#### [Records shown]
- - - - - - -

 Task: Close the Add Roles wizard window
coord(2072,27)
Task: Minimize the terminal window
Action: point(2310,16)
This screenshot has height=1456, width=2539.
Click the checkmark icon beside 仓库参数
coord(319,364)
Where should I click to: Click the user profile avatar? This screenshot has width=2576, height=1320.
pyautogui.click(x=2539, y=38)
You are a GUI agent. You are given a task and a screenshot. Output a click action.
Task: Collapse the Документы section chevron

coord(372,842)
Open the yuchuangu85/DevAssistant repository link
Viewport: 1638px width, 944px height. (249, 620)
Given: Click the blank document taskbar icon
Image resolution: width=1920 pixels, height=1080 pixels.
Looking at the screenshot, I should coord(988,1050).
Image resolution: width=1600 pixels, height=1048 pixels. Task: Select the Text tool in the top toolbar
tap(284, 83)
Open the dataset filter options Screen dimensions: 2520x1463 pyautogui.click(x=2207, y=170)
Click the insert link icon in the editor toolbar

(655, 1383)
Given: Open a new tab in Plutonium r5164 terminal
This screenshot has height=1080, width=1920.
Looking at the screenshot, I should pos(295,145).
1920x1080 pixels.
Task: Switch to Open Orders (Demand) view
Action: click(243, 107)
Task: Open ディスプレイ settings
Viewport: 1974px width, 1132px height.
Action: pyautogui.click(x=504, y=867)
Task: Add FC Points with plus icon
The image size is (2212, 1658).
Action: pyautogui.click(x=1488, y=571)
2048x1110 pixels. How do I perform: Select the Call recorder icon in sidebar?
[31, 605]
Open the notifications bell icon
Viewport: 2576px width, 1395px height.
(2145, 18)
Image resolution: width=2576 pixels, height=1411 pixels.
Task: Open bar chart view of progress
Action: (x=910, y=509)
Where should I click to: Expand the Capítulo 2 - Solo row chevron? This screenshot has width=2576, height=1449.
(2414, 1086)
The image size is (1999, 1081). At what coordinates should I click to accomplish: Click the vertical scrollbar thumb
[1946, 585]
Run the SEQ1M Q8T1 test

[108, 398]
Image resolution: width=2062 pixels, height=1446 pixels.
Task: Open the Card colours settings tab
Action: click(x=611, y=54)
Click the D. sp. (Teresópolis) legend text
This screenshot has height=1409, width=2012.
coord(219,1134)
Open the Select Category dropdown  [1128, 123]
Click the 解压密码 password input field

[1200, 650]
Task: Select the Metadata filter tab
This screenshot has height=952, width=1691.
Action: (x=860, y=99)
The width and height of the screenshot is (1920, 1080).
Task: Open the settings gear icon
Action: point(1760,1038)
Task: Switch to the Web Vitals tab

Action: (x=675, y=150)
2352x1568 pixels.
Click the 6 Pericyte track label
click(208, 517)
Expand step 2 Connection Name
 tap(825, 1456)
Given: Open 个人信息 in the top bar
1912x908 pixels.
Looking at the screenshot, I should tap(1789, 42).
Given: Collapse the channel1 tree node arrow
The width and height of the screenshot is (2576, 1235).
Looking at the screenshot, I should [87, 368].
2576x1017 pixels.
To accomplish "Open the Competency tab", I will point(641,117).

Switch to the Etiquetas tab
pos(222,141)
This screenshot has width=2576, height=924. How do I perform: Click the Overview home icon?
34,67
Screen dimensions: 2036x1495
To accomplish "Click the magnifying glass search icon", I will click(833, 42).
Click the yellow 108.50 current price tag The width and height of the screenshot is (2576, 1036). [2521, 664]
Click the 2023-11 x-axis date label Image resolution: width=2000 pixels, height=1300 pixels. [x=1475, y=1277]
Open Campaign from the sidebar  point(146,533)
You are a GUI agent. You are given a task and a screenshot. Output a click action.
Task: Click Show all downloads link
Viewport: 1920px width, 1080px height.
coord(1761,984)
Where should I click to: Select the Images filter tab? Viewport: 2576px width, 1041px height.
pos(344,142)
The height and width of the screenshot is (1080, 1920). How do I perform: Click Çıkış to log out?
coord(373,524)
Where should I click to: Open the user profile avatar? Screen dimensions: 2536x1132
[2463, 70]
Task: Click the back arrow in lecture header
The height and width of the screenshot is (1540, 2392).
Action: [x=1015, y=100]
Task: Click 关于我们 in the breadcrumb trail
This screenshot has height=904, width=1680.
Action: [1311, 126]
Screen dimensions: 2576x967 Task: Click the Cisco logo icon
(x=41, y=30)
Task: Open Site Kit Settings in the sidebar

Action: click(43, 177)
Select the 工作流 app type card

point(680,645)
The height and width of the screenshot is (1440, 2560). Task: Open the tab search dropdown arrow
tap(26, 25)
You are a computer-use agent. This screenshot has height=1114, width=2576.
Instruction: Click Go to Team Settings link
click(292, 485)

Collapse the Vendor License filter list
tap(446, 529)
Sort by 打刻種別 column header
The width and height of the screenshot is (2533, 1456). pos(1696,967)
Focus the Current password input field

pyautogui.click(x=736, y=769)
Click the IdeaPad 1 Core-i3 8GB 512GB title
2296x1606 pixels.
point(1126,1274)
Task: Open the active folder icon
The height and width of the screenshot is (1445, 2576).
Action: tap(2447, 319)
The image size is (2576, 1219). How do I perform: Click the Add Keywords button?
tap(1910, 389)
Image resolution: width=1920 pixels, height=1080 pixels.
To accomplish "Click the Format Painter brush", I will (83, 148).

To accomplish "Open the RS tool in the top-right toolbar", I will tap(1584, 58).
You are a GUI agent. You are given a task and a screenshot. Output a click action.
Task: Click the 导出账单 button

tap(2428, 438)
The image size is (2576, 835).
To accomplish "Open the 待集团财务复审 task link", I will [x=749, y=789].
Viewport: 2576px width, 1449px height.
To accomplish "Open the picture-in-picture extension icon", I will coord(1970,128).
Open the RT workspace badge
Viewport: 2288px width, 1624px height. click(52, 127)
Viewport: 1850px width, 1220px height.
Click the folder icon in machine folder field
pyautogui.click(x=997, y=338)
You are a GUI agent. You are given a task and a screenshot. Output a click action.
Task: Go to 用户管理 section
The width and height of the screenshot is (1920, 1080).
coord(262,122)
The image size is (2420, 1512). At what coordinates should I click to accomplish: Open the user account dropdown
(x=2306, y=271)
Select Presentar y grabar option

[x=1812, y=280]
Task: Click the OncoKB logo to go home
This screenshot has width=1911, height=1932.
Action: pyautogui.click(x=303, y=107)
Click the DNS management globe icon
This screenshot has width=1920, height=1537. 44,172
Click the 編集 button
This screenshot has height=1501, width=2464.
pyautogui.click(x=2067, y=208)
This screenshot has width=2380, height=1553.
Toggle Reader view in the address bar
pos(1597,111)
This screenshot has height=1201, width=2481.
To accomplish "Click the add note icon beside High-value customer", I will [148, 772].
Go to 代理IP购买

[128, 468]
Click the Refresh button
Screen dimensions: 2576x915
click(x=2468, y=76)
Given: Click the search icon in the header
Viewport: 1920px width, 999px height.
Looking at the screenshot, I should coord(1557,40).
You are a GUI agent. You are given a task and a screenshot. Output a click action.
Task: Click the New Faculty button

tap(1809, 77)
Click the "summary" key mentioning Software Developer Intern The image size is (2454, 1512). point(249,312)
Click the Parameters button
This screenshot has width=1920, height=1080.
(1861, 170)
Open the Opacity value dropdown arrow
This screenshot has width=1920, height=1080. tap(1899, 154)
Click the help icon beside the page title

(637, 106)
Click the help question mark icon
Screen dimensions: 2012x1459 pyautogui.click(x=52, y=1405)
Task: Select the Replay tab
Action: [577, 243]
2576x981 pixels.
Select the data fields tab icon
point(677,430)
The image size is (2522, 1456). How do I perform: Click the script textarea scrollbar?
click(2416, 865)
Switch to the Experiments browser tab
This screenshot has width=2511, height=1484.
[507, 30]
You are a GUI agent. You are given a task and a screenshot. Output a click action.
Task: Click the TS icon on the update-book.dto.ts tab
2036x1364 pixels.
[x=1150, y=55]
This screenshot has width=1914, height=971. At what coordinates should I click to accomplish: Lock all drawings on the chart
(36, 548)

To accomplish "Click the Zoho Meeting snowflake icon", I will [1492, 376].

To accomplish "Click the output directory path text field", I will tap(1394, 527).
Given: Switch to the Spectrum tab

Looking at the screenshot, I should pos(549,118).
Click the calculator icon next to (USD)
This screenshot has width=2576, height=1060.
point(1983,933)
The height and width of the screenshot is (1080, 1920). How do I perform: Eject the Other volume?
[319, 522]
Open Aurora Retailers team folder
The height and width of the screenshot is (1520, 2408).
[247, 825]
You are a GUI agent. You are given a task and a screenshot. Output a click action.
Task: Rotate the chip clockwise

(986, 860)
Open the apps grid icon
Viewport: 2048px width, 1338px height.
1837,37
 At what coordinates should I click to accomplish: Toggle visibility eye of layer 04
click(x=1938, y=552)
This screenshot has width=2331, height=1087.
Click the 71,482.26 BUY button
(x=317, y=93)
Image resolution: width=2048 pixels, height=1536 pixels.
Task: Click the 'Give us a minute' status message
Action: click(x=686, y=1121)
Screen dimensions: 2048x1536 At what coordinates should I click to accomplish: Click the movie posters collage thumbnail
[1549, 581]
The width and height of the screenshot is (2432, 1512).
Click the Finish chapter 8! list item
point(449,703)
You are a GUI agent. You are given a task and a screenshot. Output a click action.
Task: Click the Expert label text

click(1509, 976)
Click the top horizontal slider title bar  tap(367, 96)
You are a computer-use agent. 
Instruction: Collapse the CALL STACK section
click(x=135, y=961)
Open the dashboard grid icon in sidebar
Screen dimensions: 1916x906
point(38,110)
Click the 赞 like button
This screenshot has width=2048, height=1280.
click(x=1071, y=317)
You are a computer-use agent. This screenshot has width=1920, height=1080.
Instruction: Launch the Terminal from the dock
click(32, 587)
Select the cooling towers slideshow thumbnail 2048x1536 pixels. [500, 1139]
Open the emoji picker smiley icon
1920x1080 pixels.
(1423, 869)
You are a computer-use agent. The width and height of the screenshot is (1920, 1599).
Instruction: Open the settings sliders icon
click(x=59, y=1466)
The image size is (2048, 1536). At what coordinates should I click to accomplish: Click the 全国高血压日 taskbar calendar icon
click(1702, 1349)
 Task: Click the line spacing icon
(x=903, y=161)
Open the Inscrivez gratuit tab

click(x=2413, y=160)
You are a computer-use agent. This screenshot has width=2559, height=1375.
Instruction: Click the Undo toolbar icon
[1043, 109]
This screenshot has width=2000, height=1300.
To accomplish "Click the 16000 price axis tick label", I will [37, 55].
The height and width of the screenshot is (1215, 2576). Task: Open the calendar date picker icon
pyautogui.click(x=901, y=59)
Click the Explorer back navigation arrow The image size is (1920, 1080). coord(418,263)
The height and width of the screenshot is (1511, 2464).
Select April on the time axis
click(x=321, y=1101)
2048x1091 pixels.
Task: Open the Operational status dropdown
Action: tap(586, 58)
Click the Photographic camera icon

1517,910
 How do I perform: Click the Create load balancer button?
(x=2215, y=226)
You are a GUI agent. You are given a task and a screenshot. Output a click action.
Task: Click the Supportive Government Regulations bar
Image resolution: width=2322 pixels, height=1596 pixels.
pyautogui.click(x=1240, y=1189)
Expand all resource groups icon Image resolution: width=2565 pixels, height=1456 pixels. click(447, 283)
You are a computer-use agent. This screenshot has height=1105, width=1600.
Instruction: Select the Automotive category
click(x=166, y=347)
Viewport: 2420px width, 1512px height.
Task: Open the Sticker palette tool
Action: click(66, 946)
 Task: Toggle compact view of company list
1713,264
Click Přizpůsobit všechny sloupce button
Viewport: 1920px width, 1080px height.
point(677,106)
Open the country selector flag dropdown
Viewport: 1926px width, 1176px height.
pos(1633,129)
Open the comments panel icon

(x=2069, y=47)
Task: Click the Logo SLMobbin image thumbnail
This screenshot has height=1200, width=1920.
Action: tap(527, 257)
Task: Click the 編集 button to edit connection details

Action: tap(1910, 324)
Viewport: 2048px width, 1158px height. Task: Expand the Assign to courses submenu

- - - - - - -

Considering only the records above, state the number of lines that include the word "price", with nothing added.

#### [Task result]
2